Mixture Proportion Estimation via Kernel Embedding of Distributions
Harish G. Ramaswamy, Clayton Scott, Ambuj Tewari

TL;DR
This paper introduces a provably correct and efficient kernel embedding-based algorithm for mixture proportion estimation, with proven convergence rates, applicable to various weakly supervised learning tasks.
Contribution
It presents the first efficient algorithm with convergence guarantees for mixture proportion estimation using RKHS embeddings.
Findings
Algorithm performs comparably or better than existing methods on standard datasets.
Provides convergence rates under certain distribution assumptions.

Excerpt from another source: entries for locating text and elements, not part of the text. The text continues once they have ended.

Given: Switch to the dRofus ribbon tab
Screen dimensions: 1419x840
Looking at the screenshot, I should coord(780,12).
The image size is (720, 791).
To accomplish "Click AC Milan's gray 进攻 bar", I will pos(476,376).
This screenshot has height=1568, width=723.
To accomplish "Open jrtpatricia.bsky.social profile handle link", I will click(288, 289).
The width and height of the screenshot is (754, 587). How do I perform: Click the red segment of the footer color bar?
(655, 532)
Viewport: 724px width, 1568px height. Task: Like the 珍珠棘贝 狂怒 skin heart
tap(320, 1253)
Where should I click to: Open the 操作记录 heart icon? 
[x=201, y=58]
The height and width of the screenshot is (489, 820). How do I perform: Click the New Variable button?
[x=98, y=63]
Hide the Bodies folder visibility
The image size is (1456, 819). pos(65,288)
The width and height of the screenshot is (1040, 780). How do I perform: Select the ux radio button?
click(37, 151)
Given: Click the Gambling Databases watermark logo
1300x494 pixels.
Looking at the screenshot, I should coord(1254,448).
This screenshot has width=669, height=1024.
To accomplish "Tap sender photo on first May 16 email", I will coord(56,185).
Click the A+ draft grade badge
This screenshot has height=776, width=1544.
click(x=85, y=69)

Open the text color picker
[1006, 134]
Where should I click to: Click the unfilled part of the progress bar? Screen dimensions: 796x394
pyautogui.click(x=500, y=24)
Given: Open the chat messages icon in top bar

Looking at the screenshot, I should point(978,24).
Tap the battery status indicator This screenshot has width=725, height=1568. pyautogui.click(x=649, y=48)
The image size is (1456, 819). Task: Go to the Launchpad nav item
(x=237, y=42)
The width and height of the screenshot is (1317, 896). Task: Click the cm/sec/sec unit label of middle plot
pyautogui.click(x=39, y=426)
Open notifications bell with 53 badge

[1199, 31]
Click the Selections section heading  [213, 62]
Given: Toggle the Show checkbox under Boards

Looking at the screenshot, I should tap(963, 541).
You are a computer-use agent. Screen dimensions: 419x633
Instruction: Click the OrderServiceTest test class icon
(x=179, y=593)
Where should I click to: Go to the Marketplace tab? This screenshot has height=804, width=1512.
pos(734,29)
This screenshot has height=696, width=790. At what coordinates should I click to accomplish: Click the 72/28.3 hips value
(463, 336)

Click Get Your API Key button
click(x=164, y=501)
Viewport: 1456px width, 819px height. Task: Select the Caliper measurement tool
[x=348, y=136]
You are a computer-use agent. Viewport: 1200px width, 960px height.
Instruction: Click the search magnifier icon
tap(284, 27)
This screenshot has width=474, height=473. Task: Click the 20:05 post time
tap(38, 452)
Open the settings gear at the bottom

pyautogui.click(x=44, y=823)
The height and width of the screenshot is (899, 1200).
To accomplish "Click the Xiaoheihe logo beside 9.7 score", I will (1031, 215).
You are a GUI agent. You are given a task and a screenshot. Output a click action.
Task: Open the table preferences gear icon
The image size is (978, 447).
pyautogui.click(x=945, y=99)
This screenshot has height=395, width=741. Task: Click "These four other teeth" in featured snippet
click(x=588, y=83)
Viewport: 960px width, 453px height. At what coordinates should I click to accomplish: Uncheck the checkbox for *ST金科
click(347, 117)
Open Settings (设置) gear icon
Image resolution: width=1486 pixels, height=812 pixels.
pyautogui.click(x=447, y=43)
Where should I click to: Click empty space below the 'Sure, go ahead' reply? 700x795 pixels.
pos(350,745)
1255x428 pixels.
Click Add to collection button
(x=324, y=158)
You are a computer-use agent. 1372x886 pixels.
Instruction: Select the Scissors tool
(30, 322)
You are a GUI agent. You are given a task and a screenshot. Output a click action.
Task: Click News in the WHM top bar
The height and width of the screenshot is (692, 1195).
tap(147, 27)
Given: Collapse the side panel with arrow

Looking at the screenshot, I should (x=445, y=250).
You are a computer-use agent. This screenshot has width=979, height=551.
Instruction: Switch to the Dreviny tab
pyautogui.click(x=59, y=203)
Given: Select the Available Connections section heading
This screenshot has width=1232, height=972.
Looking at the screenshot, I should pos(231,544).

Uses simple convex quadratic programming for implementation.
Abstract
Mixture proportion estimation (MPE) is the problem of estimating the weight of a component distribution in a mixture, given samples from the mixture and component. This problem constitutes a key part in many "weakly supervised learning" problems like learning with positive and unlabelled samples, learning with label noise, anomaly detection and crowdsourcing. While there have been several methods proposed to solve this problem, to the best of our knowledge no efficient algorithm with a proven convergence rate towards the true proportion exists for this problem. We fill this gap by constructing a provably correct algorithm for MPE, and derive convergence rates under certain assumptions on the distribution. Our method is based on embedding distributions onto an RKHS, and implementing it only requires solving a simple convex quadratic programming problem a few times. We run our algorithm…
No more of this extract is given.